(Activity): The reply should return the data in full, exactly as written.

Recorded data:
=== Begin Enclosure ===

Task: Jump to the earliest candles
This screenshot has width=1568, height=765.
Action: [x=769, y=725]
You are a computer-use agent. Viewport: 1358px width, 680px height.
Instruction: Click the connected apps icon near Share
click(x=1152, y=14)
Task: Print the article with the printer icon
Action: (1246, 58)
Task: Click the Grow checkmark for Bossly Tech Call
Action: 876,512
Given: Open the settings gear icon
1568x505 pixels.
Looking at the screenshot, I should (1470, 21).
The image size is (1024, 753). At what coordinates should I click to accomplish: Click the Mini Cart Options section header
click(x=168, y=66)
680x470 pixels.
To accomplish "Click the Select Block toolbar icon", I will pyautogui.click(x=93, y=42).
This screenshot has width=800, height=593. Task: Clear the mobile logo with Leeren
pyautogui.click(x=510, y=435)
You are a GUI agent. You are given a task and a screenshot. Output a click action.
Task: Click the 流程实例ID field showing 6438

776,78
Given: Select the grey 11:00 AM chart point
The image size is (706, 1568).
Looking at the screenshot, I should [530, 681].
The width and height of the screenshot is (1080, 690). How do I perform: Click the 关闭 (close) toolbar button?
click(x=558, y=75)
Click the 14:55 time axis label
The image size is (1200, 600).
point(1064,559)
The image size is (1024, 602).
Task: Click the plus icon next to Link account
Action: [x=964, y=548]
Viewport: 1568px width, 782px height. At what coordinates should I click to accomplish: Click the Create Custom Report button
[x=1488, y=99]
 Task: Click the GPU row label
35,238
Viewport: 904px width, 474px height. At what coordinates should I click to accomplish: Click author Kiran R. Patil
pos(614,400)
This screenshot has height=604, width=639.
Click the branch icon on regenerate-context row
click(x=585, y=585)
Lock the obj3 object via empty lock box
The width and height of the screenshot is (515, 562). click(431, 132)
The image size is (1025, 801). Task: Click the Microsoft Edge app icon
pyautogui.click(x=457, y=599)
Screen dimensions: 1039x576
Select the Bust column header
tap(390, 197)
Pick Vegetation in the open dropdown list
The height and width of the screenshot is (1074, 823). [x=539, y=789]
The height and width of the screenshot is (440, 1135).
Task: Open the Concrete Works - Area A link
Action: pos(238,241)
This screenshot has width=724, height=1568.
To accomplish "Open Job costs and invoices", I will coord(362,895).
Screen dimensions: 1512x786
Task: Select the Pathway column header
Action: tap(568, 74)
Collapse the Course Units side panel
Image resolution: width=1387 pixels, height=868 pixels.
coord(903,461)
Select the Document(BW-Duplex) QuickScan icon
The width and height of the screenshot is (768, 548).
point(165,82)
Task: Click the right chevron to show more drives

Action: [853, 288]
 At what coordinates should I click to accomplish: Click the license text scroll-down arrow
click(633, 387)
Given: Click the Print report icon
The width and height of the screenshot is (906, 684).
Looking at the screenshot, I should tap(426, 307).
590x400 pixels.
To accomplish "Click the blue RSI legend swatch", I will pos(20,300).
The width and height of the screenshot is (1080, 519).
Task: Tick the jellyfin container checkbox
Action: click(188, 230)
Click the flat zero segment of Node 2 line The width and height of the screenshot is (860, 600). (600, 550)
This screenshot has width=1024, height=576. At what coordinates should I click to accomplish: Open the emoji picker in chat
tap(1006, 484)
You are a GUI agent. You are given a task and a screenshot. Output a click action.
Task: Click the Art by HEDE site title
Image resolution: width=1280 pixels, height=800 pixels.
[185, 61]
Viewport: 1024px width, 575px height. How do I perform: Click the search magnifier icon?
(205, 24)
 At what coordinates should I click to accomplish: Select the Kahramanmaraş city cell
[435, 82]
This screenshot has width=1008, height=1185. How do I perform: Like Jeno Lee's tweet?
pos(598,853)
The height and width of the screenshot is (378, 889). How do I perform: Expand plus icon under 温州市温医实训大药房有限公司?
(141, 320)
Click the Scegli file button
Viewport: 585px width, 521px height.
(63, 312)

=== End Enclosure ===

(Answer to this task):
Task: Jump to the earliest candles
This screenshot has width=1568, height=765.
Action: [x=769, y=725]
You are a computer-use agent. Viewport: 1358px width, 680px height.
Instruction: Click the connected apps icon near Share
click(x=1152, y=14)
Task: Print the article with the printer icon
Action: (1246, 58)
Task: Click the Grow checkmark for Bossly Tech Call
Action: 876,512
Given: Open the settings gear icon
1568x505 pixels.
Looking at the screenshot, I should (1470, 21).
The image size is (1024, 753). At what coordinates should I click to accomplish: Click the Mini Cart Options section header
click(x=168, y=66)
680x470 pixels.
To accomplish "Click the Select Block toolbar icon", I will pyautogui.click(x=93, y=42).
This screenshot has width=800, height=593. Task: Clear the mobile logo with Leeren
pyautogui.click(x=510, y=435)
You are a GUI agent. You are given a task and a screenshot. Output a click action.
Task: Click the 流程实例ID field showing 6438

776,78
Given: Select the grey 11:00 AM chart point
The image size is (706, 1568).
Looking at the screenshot, I should [530, 681].
The width and height of the screenshot is (1080, 690). How do I perform: Click the 关闭 (close) toolbar button?
click(x=558, y=75)
Click the 14:55 time axis label
The image size is (1200, 600).
point(1064,559)
The image size is (1024, 602).
Task: Click the plus icon next to Link account
Action: [x=964, y=548]
Viewport: 1568px width, 782px height. At what coordinates should I click to accomplish: Click the Create Custom Report button
[x=1488, y=99]
 Task: Click the GPU row label
35,238
Viewport: 904px width, 474px height. At what coordinates should I click to accomplish: Click author Kiran R. Patil
pos(614,400)
This screenshot has height=604, width=639.
Click the branch icon on regenerate-context row
click(x=585, y=585)
Lock the obj3 object via empty lock box
The width and height of the screenshot is (515, 562). click(431, 132)
The image size is (1025, 801). Task: Click the Microsoft Edge app icon
pyautogui.click(x=457, y=599)
Screen dimensions: 1039x576
Select the Bust column header
tap(390, 197)
Pick Vegetation in the open dropdown list
The height and width of the screenshot is (1074, 823). [x=539, y=789]
The height and width of the screenshot is (440, 1135).
Task: Open the Concrete Works - Area A link
Action: pos(238,241)
This screenshot has width=724, height=1568.
To accomplish "Open Job costs and invoices", I will coord(362,895).
Screen dimensions: 1512x786
Task: Select the Pathway column header
Action: tap(568, 74)
Collapse the Course Units side panel
Image resolution: width=1387 pixels, height=868 pixels.
coord(903,461)
Select the Document(BW-Duplex) QuickScan icon
The width and height of the screenshot is (768, 548).
point(165,82)
Task: Click the right chevron to show more drives

Action: [853, 288]
 At what coordinates should I click to accomplish: Click the license text scroll-down arrow
click(633, 387)
Given: Click the Print report icon
The width and height of the screenshot is (906, 684).
Looking at the screenshot, I should tap(426, 307).
590x400 pixels.
To accomplish "Click the blue RSI legend swatch", I will pos(20,300).
The width and height of the screenshot is (1080, 519).
Task: Tick the jellyfin container checkbox
Action: click(188, 230)
Click the flat zero segment of Node 2 line The width and height of the screenshot is (860, 600). (600, 550)
This screenshot has width=1024, height=576. At what coordinates should I click to accomplish: Open the emoji picker in chat
tap(1006, 484)
You are a GUI agent. You are given a task and a screenshot. Output a click action.
Task: Click the Art by HEDE site title
Image resolution: width=1280 pixels, height=800 pixels.
[185, 61]
Viewport: 1024px width, 575px height. How do I perform: Click the search magnifier icon?
(205, 24)
 At what coordinates should I click to accomplish: Select the Kahramanmaraş city cell
[435, 82]
This screenshot has width=1008, height=1185. How do I perform: Like Jeno Lee's tweet?
pos(598,853)
The height and width of the screenshot is (378, 889). How do I perform: Expand plus icon under 温州市温医实训大药房有限公司?
(141, 320)
Click the Scegli file button
Viewport: 585px width, 521px height.
(63, 312)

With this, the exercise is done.